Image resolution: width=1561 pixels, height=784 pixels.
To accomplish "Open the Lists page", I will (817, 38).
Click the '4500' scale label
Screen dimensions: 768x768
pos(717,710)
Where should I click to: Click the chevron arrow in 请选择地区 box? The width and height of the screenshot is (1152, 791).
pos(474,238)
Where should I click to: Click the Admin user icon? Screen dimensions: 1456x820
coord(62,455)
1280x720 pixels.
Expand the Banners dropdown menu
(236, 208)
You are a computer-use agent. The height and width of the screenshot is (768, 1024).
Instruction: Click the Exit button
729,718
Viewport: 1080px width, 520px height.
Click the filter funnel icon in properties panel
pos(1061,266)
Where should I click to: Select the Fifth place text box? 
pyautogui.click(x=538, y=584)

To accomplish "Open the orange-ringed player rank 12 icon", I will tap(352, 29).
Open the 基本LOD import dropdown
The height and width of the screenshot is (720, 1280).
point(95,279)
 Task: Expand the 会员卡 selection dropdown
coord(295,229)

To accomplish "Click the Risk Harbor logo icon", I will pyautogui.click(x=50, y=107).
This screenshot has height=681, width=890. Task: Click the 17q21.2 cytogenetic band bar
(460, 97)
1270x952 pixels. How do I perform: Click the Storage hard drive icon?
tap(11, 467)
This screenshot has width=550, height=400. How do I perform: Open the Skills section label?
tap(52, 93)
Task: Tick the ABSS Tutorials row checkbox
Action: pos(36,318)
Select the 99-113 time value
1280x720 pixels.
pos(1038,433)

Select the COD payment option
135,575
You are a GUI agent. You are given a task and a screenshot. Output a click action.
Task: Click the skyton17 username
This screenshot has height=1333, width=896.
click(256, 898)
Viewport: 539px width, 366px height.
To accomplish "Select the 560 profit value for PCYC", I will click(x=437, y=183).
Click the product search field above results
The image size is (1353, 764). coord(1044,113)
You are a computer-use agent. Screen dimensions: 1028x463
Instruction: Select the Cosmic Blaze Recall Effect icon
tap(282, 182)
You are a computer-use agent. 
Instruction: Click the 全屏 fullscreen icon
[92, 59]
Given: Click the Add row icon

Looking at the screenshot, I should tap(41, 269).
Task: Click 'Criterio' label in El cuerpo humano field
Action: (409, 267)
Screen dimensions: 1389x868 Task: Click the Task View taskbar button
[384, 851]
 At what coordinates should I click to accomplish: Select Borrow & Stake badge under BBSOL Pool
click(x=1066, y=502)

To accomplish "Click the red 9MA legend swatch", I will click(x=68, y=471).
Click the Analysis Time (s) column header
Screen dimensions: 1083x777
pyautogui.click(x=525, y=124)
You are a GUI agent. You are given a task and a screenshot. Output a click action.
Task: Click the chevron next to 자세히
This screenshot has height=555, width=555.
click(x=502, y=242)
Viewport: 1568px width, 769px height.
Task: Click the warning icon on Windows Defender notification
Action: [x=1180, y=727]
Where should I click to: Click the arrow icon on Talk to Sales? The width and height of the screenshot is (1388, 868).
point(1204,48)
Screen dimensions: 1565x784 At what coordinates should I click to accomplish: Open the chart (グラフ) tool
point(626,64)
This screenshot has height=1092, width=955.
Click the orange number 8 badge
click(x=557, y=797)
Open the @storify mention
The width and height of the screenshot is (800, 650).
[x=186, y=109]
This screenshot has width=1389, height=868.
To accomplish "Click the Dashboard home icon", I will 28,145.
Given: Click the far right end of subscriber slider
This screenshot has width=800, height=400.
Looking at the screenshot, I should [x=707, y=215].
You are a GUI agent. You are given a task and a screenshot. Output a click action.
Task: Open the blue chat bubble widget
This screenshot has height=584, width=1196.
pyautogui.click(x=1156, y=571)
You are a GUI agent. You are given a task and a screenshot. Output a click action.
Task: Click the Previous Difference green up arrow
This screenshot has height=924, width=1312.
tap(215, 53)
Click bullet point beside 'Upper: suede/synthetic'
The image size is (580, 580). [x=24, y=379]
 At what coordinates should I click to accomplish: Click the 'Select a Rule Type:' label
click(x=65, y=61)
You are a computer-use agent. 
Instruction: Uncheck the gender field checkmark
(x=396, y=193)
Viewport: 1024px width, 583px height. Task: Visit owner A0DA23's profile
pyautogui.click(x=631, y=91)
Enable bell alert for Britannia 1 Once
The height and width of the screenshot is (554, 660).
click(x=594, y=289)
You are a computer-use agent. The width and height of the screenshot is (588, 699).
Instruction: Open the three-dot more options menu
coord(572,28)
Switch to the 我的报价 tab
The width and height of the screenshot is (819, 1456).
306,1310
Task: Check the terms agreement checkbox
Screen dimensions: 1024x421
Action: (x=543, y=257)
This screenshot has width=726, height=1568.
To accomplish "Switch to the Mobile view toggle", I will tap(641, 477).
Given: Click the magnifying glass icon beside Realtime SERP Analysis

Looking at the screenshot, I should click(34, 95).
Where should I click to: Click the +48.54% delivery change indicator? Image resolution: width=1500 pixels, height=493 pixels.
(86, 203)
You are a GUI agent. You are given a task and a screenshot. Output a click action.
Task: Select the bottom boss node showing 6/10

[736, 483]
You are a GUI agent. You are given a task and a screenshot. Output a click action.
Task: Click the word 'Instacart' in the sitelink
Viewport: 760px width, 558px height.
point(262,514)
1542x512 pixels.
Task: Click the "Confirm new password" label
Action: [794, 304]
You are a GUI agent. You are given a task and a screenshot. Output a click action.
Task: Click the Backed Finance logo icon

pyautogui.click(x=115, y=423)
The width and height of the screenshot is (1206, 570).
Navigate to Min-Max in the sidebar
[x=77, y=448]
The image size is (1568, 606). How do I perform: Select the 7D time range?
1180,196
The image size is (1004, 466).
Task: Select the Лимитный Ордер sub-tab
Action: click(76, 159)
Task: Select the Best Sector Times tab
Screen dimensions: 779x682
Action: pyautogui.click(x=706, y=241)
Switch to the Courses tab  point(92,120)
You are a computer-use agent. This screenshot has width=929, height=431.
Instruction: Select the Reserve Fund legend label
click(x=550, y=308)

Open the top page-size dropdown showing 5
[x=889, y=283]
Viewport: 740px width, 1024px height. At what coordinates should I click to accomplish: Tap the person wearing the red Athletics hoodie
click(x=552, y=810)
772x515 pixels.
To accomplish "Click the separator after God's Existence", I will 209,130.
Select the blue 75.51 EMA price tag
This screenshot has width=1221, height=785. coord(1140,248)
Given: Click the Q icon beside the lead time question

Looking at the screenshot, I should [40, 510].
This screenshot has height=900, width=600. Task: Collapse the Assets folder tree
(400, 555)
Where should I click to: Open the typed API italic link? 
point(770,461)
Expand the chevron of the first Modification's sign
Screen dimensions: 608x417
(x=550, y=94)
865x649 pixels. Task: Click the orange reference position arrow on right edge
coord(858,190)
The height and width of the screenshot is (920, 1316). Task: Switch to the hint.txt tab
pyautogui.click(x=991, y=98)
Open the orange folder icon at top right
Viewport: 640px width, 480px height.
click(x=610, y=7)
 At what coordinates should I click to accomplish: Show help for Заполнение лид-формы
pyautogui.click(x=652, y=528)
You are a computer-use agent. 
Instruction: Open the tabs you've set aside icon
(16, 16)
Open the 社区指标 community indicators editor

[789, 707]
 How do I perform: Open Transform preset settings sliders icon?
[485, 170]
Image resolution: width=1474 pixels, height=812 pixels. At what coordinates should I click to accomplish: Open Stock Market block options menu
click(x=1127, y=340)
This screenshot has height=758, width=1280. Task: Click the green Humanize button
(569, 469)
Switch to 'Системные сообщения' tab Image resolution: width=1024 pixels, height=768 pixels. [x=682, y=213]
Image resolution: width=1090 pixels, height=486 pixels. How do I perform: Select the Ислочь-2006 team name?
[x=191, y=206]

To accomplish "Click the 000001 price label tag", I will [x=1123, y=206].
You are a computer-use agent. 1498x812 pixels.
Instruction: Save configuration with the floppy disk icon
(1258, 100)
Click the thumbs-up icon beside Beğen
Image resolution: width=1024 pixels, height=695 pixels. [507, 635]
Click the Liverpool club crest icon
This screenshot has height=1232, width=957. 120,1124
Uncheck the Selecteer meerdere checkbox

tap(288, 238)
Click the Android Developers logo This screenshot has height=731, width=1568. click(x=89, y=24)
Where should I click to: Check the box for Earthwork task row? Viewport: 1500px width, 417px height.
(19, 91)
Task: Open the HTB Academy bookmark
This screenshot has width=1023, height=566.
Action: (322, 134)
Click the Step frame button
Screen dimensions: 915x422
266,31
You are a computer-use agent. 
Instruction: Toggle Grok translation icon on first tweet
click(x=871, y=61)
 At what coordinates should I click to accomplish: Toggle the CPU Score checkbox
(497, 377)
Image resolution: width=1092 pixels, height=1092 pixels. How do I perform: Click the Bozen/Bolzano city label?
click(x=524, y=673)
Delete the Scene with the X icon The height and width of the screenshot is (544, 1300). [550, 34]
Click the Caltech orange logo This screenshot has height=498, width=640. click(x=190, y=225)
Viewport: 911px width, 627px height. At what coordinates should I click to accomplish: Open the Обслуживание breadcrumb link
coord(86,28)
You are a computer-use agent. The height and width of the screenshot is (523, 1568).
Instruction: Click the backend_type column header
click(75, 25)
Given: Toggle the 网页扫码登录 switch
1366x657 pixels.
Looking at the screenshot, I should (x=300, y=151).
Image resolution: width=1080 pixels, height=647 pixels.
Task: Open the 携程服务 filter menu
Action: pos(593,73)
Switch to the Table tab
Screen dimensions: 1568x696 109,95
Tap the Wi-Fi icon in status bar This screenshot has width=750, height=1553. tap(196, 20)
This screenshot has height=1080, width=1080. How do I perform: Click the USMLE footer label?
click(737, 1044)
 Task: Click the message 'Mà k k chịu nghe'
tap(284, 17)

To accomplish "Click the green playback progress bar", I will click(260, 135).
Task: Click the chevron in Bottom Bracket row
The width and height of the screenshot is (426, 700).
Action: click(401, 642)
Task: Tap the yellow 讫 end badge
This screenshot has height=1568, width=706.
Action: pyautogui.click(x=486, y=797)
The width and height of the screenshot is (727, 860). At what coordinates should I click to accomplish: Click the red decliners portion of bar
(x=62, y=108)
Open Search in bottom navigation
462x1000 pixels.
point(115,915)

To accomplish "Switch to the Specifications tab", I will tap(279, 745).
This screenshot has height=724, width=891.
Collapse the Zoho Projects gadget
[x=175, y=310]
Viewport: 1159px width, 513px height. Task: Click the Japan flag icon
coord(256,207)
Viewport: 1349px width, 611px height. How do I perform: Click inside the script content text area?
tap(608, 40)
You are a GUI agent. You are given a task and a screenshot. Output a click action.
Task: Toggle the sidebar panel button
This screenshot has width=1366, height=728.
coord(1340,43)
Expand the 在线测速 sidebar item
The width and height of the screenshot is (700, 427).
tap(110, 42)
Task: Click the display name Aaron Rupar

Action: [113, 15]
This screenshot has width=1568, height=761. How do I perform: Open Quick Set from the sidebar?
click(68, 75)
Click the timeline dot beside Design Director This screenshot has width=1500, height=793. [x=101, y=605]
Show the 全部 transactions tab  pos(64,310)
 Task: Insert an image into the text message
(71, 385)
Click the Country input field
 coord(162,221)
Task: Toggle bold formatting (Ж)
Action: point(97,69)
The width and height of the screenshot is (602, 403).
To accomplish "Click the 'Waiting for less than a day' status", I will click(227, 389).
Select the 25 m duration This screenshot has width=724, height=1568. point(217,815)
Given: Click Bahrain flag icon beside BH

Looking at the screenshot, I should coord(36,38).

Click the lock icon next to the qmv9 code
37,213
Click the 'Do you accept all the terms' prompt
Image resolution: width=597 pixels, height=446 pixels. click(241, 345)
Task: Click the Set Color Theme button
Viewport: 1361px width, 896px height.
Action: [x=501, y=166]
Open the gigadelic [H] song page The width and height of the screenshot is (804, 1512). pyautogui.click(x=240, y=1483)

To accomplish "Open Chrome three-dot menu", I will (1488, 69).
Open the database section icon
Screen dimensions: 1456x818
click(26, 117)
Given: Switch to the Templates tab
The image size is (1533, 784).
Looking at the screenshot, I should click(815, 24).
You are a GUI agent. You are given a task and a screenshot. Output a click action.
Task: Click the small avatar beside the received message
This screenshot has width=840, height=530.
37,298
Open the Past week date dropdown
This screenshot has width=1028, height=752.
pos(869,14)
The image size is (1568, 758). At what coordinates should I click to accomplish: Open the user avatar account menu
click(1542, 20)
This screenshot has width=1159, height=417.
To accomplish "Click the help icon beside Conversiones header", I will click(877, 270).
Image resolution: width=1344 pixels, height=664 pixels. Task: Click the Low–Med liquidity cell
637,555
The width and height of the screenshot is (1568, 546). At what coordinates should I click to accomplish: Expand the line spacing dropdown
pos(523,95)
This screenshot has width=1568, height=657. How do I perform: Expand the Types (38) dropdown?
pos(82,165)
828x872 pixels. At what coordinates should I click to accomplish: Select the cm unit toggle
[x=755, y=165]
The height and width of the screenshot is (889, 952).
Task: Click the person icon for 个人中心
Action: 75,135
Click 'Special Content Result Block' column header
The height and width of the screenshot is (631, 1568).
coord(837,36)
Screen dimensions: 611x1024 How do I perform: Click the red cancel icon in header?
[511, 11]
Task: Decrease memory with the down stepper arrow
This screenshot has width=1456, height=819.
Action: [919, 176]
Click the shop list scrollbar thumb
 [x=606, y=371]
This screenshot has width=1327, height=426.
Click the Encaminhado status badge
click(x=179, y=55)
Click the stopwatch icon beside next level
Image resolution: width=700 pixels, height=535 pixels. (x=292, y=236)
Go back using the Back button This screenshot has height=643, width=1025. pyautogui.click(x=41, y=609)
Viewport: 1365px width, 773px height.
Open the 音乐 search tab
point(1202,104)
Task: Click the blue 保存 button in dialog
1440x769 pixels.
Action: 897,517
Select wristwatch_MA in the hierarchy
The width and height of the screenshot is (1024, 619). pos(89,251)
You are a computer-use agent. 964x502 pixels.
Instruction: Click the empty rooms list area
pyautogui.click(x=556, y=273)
====
With the line holding "Task: Open the HTB Academy bookmark" as the first and the line holding "Delete the Scene" as the last, set down that range of the entries above exactly, and nothing else.

Task: Open the HTB Academy bookmark
This screenshot has width=1023, height=566.
Action: (322, 134)
Click the Step frame button
Screen dimensions: 915x422
266,31
You are a computer-use agent. 
Instruction: Toggle Grok translation icon on first tweet
click(x=871, y=61)
 At what coordinates should I click to accomplish: Toggle the CPU Score checkbox
(497, 377)
Image resolution: width=1092 pixels, height=1092 pixels. How do I perform: Click the Bozen/Bolzano city label?
click(x=524, y=673)
Delete the Scene with the X icon The height and width of the screenshot is (544, 1300). [550, 34]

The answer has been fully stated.